**Input records**

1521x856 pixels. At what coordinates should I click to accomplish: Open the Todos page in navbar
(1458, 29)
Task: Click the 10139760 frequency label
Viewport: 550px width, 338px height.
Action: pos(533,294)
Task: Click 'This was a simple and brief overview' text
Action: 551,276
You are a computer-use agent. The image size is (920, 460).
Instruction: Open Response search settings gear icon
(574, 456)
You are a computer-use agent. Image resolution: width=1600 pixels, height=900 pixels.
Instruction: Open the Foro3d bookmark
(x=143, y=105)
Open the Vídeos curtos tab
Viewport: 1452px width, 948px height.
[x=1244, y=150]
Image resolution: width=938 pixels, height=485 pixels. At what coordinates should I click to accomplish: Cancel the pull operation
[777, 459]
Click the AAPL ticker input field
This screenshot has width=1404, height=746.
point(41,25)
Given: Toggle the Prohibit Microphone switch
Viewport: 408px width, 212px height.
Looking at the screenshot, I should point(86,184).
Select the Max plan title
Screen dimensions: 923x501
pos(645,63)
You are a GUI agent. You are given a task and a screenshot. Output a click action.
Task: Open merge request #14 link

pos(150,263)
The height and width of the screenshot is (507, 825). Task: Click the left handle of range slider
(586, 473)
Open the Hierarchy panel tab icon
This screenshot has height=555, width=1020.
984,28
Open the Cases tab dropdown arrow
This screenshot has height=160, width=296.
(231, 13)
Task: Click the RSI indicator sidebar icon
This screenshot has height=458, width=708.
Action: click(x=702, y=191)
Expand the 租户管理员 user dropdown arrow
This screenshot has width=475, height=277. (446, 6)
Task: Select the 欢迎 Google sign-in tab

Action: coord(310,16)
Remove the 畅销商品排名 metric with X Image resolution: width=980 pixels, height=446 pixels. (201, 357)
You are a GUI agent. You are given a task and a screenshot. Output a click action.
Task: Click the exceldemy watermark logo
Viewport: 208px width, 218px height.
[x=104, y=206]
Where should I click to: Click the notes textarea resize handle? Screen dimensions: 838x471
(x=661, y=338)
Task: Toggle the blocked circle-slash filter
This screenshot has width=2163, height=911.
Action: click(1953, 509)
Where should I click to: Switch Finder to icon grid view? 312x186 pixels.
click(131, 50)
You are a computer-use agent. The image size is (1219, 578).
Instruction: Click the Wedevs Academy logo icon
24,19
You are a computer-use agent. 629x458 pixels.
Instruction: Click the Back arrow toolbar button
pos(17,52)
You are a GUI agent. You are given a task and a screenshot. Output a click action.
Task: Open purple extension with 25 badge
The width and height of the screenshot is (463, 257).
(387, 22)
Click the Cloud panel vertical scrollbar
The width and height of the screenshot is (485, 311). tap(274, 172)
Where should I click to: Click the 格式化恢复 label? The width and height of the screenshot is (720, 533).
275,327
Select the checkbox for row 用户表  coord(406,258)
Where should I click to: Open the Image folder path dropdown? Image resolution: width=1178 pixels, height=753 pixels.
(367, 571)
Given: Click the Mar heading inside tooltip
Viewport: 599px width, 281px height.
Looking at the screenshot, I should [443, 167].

**Exercise task**
Rename "Viewport" to "Visible area" everywhere in the lines above, and reproduce every line with no other change.

**Written response**
1521x856 pixels. At what coordinates should I click to accomplish: Open the Todos page in navbar
(1458, 29)
Task: Click the 10139760 frequency label
Visible area: 550px width, 338px height.
Action: pos(533,294)
Task: Click 'This was a simple and brief overview' text
Action: 551,276
You are a computer-use agent. The image size is (920, 460).
Instruction: Open Response search settings gear icon
(574, 456)
You are a computer-use agent. Image resolution: width=1600 pixels, height=900 pixels.
Instruction: Open the Foro3d bookmark
(x=143, y=105)
Open the Vídeos curtos tab
Visible area: 1452px width, 948px height.
[x=1244, y=150]
Image resolution: width=938 pixels, height=485 pixels. At what coordinates should I click to accomplish: Cancel the pull operation
[777, 459]
Click the AAPL ticker input field
This screenshot has width=1404, height=746.
point(41,25)
Given: Toggle the Prohibit Microphone switch
Visible area: 408px width, 212px height.
Looking at the screenshot, I should point(86,184).
Select the Max plan title
Screen dimensions: 923x501
pos(645,63)
You are a GUI agent. You are given a task and a screenshot. Output a click action.
Task: Open merge request #14 link

pos(150,263)
The height and width of the screenshot is (507, 825). Task: Click the left handle of range slider
(586, 473)
Open the Hierarchy panel tab icon
This screenshot has height=555, width=1020.
984,28
Open the Cases tab dropdown arrow
This screenshot has height=160, width=296.
(231, 13)
Task: Click the RSI indicator sidebar icon
This screenshot has height=458, width=708.
Action: click(x=702, y=191)
Expand the 租户管理员 user dropdown arrow
This screenshot has width=475, height=277. (446, 6)
Task: Select the 欢迎 Google sign-in tab

Action: coord(310,16)
Remove the 畅销商品排名 metric with X Image resolution: width=980 pixels, height=446 pixels. (201, 357)
You are a GUI agent. You are given a task and a screenshot. Output a click action.
Task: Click the exceldemy watermark logo
Visible area: 208px width, 218px height.
[x=104, y=206]
Where should I click to: Click the notes textarea resize handle? Screen dimensions: 838x471
(x=661, y=338)
Task: Toggle the blocked circle-slash filter
This screenshot has width=2163, height=911.
Action: click(1953, 509)
Where should I click to: Switch Finder to icon grid view? 312x186 pixels.
click(131, 50)
You are a computer-use agent. The image size is (1219, 578).
Instruction: Click the Wedevs Academy logo icon
24,19
You are a computer-use agent. 629x458 pixels.
Instruction: Click the Back arrow toolbar button
pos(17,52)
You are a GUI agent. You are given a task and a screenshot. Output a click action.
Task: Open purple extension with 25 badge
The width and height of the screenshot is (463, 257).
(387, 22)
Click the Cloud panel vertical scrollbar
The width and height of the screenshot is (485, 311). tap(274, 172)
Where should I click to: Click the 格式化恢复 label? The width and height of the screenshot is (720, 533).
275,327
Select the checkbox for row 用户表  coord(406,258)
Where should I click to: Open the Image folder path dropdown? Image resolution: width=1178 pixels, height=753 pixels.
(367, 571)
Given: Click the Mar heading inside tooltip
Visible area: 599px width, 281px height.
Looking at the screenshot, I should [443, 167].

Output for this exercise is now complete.